- [DIRECTION]
Do statements (a)–(c) agree with the options-object thread below? For each, answer yes or no and quote the deciding words. (a) The new chapter suggests grouping rarely used arguments into an "options" object. (b) One reply holds that good documentation matters only when the options approach is avoided. (c) The reply about meta::metagen() calls it a typical case.

New this week is a new chapter on reducing argument clutter by adding an options object. Sometimes you have a set of “second class” arguments that you don’t expect people to use very commonly, so you don’t want them cluttering up the function specification. If you want to give the user the ability to control them when needed, you can lump them all together into an “options” object.
I think the key thing here is to provide a helper function that has arguments that you can document. Then you get an error if the arguments are mispelled, and there's an obvious place to look for more details.
In my experience, you need good documentation regardless of which approach you use. I specifically noticed the issue with a giant list of arguments when I was doing meta-analysis using a function meta::metagen(). Although this is somewhat an extreme case: https://www.rdocumentation.org/packages/meta/versions/6.2-1/topics/metagen
even when everything is documented, I don't even know where to begin. Definitely would benefit from some type of hierarchical structure to be digestible.

- [EXTRACTED INFORMATION]
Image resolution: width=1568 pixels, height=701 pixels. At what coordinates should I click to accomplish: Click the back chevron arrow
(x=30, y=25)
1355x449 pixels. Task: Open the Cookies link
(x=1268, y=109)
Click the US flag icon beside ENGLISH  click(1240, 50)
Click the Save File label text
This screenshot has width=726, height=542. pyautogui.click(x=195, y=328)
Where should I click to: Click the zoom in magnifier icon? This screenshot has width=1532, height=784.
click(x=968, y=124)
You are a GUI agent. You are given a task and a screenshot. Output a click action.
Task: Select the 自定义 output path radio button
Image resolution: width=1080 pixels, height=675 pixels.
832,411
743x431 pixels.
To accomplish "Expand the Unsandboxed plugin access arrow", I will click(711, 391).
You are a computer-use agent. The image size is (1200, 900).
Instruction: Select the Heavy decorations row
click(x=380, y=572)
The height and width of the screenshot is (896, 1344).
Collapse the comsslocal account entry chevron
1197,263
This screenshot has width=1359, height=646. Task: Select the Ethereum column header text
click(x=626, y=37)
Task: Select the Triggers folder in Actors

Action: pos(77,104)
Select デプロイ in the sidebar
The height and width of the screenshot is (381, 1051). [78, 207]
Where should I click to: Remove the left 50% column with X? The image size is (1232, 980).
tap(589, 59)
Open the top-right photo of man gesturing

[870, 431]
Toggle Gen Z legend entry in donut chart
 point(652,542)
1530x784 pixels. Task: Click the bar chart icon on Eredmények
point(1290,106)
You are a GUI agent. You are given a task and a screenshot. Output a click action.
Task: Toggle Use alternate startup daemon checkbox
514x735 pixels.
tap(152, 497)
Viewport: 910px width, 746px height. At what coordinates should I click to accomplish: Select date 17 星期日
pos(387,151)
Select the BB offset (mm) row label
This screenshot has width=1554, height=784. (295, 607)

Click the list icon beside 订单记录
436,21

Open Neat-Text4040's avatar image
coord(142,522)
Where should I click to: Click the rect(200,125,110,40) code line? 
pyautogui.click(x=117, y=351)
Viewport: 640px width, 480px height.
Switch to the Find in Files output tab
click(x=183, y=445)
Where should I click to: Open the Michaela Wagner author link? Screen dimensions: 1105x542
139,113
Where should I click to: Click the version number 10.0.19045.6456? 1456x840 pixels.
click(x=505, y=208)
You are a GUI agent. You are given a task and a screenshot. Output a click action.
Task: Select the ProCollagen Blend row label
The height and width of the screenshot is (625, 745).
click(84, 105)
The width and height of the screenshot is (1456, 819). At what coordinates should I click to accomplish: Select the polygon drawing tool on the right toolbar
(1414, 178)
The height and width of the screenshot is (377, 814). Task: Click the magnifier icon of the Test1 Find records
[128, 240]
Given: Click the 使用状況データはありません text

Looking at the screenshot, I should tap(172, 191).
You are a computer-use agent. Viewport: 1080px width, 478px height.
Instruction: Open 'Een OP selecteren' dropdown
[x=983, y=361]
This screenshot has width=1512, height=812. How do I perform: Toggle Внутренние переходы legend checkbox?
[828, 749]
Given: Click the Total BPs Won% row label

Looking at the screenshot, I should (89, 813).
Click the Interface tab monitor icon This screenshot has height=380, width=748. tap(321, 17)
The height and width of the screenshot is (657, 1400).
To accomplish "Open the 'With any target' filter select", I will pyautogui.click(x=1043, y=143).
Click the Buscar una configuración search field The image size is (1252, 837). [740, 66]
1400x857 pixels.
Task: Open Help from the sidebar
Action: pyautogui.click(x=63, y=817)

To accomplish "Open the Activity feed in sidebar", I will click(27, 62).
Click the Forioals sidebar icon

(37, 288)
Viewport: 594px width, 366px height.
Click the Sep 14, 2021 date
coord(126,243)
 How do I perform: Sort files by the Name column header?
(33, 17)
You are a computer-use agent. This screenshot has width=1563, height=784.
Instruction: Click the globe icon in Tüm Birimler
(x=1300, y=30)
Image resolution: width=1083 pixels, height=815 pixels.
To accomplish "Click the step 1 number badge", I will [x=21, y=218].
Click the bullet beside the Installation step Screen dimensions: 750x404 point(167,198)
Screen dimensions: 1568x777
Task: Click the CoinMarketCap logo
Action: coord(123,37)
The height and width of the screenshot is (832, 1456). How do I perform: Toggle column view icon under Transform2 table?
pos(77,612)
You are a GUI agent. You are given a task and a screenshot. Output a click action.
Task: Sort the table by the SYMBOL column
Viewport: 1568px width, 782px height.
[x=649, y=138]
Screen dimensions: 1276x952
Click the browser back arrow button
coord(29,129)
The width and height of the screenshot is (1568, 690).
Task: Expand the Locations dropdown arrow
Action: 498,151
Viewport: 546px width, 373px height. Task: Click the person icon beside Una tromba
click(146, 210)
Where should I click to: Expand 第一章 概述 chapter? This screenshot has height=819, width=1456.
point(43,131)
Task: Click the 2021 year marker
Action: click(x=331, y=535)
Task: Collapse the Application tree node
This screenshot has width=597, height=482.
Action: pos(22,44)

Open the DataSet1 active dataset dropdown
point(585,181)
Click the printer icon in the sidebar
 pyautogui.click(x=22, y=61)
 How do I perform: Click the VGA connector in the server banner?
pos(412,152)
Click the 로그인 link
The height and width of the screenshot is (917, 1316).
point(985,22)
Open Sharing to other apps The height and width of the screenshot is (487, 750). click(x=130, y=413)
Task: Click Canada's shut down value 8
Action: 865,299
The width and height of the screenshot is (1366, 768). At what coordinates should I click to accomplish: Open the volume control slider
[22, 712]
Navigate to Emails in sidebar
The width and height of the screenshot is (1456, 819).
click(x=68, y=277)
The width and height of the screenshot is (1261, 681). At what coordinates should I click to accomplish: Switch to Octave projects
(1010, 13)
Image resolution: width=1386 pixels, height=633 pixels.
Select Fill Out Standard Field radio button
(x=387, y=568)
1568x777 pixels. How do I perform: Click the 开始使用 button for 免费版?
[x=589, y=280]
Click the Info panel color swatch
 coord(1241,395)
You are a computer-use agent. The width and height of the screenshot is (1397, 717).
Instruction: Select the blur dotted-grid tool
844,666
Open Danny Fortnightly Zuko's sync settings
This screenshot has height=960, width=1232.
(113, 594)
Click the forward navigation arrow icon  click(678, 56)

- [ANSWER TO THE PROBLEM]
(a) Yes: "you can lump them all together into an “options” object."
(b) No: "you need good documentation regardless of which approach you use."
(c) No: "this is somewhat an extreme case"